Trzecia część miasta, właściwie całkowicie nam obca, to dzielnica hoteli (turistic area) – choć właściwie to całe miasto jest turistic. Ciągnie się przez około 20 km wzdłuż wybrzeża i jest… no cóż niesamowicie droga. Powstały tu całe kompleksy 4- i 5-gwiazdkowych hoteli, z myślą głównie o rosyjskich turystach, którzy wprost zalewają to miasto. Z oczywistych względów – jako że była to najmniej ciekawa część miasta – wpadliśmy tam tylko raz, przejazdem.
ImageWybrzeże Morza Czerwonego w Hurghadzie zaliczane jest do jednych z najlepszych miejsc nurkowych świata. Pływanie wśród rafy koralowej, bogatej i niezwykle barwnej faunie i florze oraz wraków statków leżących w tym ciepłym (21-30oC) i spokojnym morzu to zapewne niesamowite przeżycie. Z taką oto myślą wybraliśmy się na rejs glass boat. Pomimo zapewnień, że wystarczy mieć ogólne dobre zdrowie, nie potrzeba też wysokich umiejętności pływackich – na nurkowanie nie starczyło mi odwagi, jeszcze nie teraz. Przez ponad godzinę, w naszej łódce ze szklanym dnem, siedzieliśmy z wlepionymi i wybałuszonymi oczami i nosami przyklejonymi do szyby. Jakże cudownie wyglądały te wszystkie stworzonka: mureny, rozdymki, błazenki, papugoryby, płaszczki, żółwie i mnóstwo innych, nieznanych, poruszających się z taką gracją, dostojnie i tak spokojnie, jakby nas tam wcale nie było.  To naprawdę inny świat, na który patrzyliśmy jak zaczarowani. Och, jak cudownie byłoby się zanurzyć. I nagle koniec, wychodzimy na pokład, rybki są już zmęczone i nie chcą być dalej oglądane. No cóż, każdy ma prawo do intymności.

Image 

W czasie powrotu do portu, daliśmy się porwać rytmom arabskiej muzyki. Chcieliśmy tylko sprawdzić czy płyta którą kupiliśmy tydzień wcześniej, na pewno jest możliwa do odtworzenia. Była i to jeszcze jak. Dzięki naszej niecierpliwości przeszliśmy szybki, skondensowany kurs tańca brzucha, oj działo się działo.
Czas jednak płynął nieubłaganie i niestety, nie wiem wprawdzie jak to możliwe, coraz szybciej. Pora pożegnać się z Hurghadą i morzem.

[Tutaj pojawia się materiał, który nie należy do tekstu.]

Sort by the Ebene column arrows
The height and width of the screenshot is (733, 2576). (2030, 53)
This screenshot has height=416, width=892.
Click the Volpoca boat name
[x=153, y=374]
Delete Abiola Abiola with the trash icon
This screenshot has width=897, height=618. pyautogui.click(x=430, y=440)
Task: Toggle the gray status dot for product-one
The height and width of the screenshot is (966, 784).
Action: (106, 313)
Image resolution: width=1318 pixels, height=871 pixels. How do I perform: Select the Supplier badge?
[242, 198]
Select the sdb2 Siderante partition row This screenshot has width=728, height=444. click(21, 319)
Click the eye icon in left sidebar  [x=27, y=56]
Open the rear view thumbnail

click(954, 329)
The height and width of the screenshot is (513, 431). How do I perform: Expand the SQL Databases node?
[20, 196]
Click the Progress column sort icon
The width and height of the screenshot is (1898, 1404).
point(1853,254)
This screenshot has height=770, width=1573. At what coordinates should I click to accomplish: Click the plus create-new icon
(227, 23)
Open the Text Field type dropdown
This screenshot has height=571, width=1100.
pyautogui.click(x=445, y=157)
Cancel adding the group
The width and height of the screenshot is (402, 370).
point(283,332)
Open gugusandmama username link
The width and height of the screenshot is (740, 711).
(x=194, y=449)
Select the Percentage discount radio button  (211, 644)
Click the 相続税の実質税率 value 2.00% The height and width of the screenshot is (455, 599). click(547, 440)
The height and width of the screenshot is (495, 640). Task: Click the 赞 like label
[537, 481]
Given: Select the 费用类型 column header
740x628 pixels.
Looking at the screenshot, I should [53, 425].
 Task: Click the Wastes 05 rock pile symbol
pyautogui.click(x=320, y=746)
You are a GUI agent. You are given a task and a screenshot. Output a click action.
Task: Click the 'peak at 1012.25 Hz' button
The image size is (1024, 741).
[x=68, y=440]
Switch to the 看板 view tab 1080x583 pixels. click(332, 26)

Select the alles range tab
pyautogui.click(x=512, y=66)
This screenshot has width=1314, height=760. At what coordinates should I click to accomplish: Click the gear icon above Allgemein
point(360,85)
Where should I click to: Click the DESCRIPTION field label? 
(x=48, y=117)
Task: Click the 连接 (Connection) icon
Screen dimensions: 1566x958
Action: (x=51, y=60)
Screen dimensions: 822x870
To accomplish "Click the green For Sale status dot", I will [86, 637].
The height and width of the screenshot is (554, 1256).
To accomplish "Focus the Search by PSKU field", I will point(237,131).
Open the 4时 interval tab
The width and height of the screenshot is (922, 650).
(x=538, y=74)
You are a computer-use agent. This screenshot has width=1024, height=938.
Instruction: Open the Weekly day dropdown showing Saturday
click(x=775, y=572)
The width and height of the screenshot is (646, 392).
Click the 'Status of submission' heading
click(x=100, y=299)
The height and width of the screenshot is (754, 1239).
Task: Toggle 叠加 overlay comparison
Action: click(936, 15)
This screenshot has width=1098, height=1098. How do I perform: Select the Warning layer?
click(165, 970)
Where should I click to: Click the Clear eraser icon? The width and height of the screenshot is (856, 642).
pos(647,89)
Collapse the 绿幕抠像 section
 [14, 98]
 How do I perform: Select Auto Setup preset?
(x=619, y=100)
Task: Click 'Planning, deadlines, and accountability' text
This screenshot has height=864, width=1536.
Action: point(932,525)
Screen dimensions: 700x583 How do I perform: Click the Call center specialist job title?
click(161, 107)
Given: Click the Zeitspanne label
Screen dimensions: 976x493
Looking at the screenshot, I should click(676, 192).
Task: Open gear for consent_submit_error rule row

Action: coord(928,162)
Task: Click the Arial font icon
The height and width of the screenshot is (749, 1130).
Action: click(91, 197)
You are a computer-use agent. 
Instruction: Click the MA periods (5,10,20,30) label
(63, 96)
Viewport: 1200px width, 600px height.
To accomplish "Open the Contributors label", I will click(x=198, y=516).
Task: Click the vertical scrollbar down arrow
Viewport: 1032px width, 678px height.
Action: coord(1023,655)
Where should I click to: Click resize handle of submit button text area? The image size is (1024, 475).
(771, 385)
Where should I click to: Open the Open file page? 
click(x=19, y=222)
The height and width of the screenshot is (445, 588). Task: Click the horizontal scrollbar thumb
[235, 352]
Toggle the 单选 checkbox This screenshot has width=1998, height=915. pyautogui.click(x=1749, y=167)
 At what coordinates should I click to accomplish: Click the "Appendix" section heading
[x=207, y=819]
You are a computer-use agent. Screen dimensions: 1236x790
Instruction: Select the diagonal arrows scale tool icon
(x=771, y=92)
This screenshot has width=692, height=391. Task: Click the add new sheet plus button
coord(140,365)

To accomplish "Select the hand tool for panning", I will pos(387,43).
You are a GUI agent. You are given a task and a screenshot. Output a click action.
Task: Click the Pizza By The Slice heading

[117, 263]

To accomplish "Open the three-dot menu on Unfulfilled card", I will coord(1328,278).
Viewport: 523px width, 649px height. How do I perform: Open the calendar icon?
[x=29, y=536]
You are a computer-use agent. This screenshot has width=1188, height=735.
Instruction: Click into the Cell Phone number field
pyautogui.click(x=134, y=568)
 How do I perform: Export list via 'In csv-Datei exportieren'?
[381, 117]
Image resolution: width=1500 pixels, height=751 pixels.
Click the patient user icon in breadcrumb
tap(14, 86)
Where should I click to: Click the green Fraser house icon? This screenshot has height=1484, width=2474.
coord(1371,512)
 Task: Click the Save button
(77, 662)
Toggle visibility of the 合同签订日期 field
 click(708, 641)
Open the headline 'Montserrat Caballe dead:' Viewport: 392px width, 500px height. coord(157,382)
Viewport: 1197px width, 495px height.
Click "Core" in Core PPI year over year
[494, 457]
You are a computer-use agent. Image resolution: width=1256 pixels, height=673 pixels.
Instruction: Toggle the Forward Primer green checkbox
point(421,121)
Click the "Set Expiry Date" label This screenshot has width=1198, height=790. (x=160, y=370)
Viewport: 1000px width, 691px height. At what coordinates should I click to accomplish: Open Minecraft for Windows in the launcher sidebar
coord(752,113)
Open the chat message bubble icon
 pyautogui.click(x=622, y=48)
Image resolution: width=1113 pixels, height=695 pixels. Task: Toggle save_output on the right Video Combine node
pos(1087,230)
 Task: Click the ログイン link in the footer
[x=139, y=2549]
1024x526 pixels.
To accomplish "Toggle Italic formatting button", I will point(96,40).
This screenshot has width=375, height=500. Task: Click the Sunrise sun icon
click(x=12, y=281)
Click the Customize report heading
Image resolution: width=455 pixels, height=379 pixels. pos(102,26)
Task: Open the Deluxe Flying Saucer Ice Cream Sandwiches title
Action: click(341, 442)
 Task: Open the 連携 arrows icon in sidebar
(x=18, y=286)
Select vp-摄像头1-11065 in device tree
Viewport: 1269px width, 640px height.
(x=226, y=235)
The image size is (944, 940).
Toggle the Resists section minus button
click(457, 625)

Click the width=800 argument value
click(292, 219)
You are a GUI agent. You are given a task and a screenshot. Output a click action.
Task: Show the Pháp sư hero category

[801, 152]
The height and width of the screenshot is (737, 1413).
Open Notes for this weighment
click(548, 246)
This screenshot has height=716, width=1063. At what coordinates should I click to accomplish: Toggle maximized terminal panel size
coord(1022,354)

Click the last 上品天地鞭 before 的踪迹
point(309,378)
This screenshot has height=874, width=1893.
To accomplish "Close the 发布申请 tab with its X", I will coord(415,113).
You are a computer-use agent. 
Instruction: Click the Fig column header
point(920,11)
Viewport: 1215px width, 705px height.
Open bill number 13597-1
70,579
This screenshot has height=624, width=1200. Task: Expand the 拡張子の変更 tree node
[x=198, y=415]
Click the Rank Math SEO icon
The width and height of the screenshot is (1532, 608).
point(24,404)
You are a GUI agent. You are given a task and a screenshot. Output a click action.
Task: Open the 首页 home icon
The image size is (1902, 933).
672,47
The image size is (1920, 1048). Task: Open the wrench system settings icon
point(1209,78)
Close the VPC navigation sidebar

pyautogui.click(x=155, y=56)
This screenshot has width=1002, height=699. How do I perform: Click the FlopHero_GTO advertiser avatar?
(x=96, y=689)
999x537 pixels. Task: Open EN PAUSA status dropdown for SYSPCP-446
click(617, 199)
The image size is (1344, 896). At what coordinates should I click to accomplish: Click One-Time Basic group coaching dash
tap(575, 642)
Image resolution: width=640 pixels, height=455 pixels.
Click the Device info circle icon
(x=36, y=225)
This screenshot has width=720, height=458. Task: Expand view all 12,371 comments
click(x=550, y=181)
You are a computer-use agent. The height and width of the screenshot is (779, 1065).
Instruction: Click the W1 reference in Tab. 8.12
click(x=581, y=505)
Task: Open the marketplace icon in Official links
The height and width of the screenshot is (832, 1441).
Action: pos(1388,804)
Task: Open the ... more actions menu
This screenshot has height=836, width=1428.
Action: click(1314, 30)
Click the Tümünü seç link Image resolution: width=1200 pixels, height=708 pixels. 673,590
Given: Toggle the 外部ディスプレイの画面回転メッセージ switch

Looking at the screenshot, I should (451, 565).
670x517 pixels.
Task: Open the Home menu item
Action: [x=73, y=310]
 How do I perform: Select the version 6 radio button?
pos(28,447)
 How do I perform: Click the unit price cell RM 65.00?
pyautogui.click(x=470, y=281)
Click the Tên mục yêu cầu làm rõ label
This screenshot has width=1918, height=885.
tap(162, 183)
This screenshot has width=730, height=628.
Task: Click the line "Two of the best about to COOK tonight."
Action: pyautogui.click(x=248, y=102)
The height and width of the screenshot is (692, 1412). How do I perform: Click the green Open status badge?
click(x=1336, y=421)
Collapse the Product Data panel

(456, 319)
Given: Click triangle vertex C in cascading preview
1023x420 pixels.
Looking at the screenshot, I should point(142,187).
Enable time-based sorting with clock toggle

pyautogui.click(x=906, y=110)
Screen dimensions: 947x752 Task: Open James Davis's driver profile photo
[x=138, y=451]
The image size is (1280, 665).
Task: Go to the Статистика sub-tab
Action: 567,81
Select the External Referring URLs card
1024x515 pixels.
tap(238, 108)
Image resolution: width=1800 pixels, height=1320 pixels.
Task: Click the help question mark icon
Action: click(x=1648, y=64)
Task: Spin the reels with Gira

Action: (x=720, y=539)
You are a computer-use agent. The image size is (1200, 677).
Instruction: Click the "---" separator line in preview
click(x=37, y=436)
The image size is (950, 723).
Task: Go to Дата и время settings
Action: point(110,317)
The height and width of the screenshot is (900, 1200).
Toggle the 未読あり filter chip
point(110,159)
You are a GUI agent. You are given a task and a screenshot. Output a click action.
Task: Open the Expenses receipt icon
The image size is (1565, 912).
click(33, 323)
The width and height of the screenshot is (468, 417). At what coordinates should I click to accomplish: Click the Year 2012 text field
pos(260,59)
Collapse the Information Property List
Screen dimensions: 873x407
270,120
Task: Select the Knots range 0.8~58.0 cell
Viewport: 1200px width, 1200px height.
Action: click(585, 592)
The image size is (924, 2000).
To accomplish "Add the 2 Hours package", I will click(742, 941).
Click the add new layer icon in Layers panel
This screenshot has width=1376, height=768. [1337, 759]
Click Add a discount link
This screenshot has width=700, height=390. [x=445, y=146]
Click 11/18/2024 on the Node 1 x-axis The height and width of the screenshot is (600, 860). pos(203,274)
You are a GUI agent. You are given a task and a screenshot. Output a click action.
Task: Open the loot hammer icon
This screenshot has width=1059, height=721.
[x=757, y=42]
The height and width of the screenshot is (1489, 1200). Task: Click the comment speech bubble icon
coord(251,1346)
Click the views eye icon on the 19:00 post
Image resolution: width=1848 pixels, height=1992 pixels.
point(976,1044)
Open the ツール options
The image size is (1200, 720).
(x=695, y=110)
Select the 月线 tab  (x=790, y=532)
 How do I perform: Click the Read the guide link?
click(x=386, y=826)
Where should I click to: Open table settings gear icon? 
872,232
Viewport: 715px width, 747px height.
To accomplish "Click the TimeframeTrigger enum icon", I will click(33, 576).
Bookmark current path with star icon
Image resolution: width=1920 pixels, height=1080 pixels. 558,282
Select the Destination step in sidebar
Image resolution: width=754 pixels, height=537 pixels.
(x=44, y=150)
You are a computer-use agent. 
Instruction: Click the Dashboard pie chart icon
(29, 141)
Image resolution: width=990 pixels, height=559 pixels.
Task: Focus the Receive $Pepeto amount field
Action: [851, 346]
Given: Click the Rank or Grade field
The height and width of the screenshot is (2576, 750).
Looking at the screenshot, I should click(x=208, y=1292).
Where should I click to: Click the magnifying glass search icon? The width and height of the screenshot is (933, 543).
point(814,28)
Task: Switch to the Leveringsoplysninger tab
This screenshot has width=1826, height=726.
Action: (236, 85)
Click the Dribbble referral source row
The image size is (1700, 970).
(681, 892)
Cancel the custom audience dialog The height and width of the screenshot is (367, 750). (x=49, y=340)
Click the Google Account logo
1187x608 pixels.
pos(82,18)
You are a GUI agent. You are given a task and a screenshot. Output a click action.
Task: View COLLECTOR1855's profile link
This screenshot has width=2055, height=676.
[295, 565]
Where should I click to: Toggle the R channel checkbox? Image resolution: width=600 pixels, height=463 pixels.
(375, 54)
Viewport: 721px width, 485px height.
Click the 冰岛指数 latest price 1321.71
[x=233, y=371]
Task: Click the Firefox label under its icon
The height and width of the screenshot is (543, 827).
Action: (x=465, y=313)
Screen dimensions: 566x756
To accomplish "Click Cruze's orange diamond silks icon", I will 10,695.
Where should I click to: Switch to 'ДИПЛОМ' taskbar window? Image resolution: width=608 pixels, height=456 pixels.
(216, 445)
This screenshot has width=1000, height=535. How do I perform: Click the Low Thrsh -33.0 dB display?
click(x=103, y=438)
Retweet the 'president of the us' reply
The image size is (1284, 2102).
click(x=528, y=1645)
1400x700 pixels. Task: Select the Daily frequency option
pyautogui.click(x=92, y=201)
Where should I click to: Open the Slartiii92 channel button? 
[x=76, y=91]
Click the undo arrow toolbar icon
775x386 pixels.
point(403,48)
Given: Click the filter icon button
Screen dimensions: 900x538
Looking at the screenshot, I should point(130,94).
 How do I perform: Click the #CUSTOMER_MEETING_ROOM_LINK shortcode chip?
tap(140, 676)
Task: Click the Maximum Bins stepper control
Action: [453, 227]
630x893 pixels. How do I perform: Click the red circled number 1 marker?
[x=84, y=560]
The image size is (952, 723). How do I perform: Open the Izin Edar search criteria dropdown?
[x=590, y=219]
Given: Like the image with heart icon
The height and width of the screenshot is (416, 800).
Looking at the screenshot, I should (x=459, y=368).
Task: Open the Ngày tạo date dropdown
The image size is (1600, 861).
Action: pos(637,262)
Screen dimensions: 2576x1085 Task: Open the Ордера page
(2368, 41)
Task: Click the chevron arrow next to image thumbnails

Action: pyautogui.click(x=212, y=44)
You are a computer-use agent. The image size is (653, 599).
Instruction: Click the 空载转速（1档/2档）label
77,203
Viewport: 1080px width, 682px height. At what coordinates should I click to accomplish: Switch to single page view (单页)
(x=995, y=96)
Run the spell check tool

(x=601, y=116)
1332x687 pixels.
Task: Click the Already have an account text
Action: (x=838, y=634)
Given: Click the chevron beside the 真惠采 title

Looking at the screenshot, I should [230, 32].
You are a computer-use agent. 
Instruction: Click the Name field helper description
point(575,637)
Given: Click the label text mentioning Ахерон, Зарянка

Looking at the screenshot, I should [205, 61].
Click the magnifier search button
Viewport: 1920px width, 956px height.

To było najpiękniejsze pożegnanie w moim życiu. Tuż przed odlotem (jak się potem okazało nie takie „tuż” z powodu opóźnienia samolotu o jakieś 4 godziny), siedzieliśmy jeszcze na plaży, bez słowa, no bo co mądrego można powiedzieć w takiej chwili. Było dość pusto, właściwie byliśmy tylko my wpatrzeni w przypływające i odpływające statki. I nagle …. rozpoczął się odpływ. Szum fal, oddalających się od brzegu i coraz wyższych – morze się cofa o kilkadziesiąt centymetrów, a może i więcej.  Cudownie, jeszcze chwila i na niebie rozświetla się księżyc,  uśmiechamy się  – a jakże – pełnia.  Niesamowita poświata rozlewa się przed nami tak że nie widać łodzi, które jeszcze przed chwilą chybotały się przy molo. Cudnie, przecudnie, bajecznie a już trzeba odchodzić …   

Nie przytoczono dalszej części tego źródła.